• [WHAT TO WORK ON] Look through the records below for the line with "You are a computer-use agent. Viewport: 1440px". Return that line and each one after it up to and including the line with "Toggle the DEXs", exactly.

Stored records
◇ ◇ ◇

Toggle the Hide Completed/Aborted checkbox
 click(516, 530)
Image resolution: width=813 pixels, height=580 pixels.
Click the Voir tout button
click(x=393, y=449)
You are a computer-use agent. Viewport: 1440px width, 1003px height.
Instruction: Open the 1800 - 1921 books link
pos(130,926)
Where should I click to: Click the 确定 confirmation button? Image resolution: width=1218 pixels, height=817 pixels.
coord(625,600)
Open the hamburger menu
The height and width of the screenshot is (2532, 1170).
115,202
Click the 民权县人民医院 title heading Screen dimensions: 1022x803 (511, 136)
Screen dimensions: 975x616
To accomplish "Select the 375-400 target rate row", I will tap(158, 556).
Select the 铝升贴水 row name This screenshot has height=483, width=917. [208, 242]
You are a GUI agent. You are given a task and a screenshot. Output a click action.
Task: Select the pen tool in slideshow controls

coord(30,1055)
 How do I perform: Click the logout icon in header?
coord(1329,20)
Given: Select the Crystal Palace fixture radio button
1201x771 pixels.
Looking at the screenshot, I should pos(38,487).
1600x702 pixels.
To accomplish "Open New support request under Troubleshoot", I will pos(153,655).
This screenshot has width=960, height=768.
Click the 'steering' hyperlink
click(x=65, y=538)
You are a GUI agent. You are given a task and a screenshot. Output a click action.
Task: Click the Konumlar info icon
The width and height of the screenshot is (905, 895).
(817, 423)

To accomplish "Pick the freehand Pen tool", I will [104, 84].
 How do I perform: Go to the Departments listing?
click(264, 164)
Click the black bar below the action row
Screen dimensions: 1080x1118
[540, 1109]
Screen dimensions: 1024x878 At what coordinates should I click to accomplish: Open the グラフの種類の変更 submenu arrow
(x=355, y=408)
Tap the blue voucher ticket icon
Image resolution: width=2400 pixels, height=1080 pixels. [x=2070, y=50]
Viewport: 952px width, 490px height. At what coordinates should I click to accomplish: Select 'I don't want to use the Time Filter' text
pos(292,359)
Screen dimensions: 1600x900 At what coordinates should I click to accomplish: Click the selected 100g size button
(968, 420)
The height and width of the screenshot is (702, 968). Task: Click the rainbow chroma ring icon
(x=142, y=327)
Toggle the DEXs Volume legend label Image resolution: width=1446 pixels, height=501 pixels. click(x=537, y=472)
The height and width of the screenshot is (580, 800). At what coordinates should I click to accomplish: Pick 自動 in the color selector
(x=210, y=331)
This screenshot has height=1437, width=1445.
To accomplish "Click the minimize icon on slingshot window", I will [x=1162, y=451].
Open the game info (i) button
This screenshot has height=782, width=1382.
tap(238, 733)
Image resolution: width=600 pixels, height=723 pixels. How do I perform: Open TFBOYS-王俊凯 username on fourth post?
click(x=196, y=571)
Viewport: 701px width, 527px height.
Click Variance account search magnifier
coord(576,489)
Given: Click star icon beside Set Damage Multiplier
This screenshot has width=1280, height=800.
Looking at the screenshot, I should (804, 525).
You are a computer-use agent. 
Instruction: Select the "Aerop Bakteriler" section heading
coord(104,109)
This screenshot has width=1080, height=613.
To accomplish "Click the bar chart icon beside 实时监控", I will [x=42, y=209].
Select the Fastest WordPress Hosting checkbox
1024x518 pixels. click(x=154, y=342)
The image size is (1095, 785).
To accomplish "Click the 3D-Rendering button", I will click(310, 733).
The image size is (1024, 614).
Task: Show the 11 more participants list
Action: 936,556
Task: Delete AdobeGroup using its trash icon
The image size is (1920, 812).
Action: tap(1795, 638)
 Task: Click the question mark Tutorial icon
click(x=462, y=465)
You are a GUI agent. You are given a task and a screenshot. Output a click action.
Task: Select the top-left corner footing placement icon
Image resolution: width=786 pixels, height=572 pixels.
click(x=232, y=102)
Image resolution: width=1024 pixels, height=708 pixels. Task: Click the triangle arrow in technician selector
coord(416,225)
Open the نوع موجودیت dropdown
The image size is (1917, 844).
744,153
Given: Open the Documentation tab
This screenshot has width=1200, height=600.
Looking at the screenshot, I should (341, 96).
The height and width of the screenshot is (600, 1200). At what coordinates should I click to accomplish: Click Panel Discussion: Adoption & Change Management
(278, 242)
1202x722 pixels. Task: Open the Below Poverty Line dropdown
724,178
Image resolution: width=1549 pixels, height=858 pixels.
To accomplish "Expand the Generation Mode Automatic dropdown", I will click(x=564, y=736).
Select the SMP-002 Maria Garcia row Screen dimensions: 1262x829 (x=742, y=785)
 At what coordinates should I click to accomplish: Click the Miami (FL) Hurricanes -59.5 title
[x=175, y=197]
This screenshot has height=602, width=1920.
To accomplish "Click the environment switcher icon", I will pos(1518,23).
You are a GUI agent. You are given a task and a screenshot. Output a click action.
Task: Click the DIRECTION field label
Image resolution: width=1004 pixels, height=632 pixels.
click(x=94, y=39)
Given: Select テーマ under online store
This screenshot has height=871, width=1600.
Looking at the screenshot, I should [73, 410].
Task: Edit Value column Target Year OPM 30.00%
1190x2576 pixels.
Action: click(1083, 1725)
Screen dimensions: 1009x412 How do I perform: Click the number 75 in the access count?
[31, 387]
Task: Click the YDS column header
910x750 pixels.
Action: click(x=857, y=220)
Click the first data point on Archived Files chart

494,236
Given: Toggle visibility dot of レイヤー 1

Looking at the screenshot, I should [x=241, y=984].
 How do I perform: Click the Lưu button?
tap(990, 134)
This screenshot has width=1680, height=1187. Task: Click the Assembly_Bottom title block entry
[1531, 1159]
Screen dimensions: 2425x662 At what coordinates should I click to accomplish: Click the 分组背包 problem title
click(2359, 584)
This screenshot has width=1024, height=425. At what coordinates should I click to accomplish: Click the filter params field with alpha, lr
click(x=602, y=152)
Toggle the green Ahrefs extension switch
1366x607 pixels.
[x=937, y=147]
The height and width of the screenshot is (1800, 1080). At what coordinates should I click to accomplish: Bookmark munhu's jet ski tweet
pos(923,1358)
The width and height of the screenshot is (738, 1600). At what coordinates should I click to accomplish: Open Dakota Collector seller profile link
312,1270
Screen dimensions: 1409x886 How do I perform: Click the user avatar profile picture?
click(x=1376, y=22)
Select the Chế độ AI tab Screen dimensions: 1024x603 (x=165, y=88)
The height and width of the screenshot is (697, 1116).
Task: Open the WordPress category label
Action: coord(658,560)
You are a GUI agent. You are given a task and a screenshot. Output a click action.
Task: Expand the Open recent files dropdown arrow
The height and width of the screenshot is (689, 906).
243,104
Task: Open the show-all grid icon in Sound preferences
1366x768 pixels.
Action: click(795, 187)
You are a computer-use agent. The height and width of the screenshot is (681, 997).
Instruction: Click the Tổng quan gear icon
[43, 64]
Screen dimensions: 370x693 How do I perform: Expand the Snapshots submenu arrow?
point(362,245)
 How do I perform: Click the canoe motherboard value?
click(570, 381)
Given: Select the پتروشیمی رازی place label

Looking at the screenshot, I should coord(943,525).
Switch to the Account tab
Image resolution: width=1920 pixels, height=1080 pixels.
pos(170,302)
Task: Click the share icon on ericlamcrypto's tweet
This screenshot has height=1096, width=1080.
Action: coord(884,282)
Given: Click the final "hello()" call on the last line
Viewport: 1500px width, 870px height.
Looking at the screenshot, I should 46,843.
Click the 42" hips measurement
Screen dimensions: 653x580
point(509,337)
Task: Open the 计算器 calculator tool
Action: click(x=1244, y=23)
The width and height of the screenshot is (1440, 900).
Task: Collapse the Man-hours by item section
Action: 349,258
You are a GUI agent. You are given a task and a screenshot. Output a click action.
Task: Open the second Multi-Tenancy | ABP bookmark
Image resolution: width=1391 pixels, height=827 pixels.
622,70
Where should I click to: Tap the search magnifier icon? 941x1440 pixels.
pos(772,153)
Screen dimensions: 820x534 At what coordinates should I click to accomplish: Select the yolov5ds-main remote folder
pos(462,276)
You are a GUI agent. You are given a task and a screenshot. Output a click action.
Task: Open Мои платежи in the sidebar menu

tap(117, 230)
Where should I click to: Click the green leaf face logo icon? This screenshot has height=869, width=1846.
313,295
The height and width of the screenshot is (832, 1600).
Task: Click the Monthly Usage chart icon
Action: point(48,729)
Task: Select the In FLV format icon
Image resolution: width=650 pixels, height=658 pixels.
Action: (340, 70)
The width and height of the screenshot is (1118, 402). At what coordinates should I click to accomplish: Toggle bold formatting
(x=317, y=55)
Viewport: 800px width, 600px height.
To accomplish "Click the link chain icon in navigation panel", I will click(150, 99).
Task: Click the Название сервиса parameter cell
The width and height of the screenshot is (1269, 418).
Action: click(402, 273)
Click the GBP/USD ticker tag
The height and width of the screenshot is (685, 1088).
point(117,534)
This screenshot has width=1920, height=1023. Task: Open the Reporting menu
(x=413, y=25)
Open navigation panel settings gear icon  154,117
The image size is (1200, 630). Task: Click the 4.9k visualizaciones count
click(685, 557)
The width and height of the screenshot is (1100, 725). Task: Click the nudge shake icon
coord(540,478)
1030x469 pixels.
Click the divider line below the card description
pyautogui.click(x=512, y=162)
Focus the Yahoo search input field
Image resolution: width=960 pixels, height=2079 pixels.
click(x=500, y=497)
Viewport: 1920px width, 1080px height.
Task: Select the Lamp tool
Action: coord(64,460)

◇ ◇ ◇

• [TASK RESPONSE]
You are a computer-use agent. Viewport: 1440px width, 1003px height.
Instruction: Open the 1800 - 1921 books link
pos(130,926)
Where should I click to: Click the 确定 confirmation button? Image resolution: width=1218 pixels, height=817 pixels.
coord(625,600)
Open the hamburger menu
The height and width of the screenshot is (2532, 1170).
115,202
Click the 民权县人民医院 title heading Screen dimensions: 1022x803 (511, 136)
Screen dimensions: 975x616
To accomplish "Select the 375-400 target rate row", I will tap(158, 556).
Select the 铝升贴水 row name This screenshot has height=483, width=917. [208, 242]
You are a GUI agent. You are given a task and a screenshot. Output a click action.
Task: Select the pen tool in slideshow controls

coord(30,1055)
 How do I perform: Click the logout icon in header?
coord(1329,20)
Given: Select the Crystal Palace fixture radio button
1201x771 pixels.
Looking at the screenshot, I should pos(38,487).
1600x702 pixels.
To accomplish "Open New support request under Troubleshoot", I will pos(153,655).
This screenshot has width=960, height=768.
Click the 'steering' hyperlink
click(x=65, y=538)
You are a GUI agent. You are given a task and a screenshot. Output a click action.
Task: Click the Konumlar info icon
The width and height of the screenshot is (905, 895).
(817, 423)

To accomplish "Pick the freehand Pen tool", I will [104, 84].
 How do I perform: Go to the Departments listing?
click(264, 164)
Click the black bar below the action row
Screen dimensions: 1080x1118
[540, 1109]
Screen dimensions: 1024x878 At what coordinates should I click to accomplish: Open the グラフの種類の変更 submenu arrow
(x=355, y=408)
Tap the blue voucher ticket icon
Image resolution: width=2400 pixels, height=1080 pixels. [x=2070, y=50]
Viewport: 952px width, 490px height. At what coordinates should I click to accomplish: Select 'I don't want to use the Time Filter' text
pos(292,359)
Screen dimensions: 1600x900 At what coordinates should I click to accomplish: Click the selected 100g size button
(968, 420)
The height and width of the screenshot is (702, 968). Task: Click the rainbow chroma ring icon
(x=142, y=327)
Toggle the DEXs Volume legend label Image resolution: width=1446 pixels, height=501 pixels. click(x=537, y=472)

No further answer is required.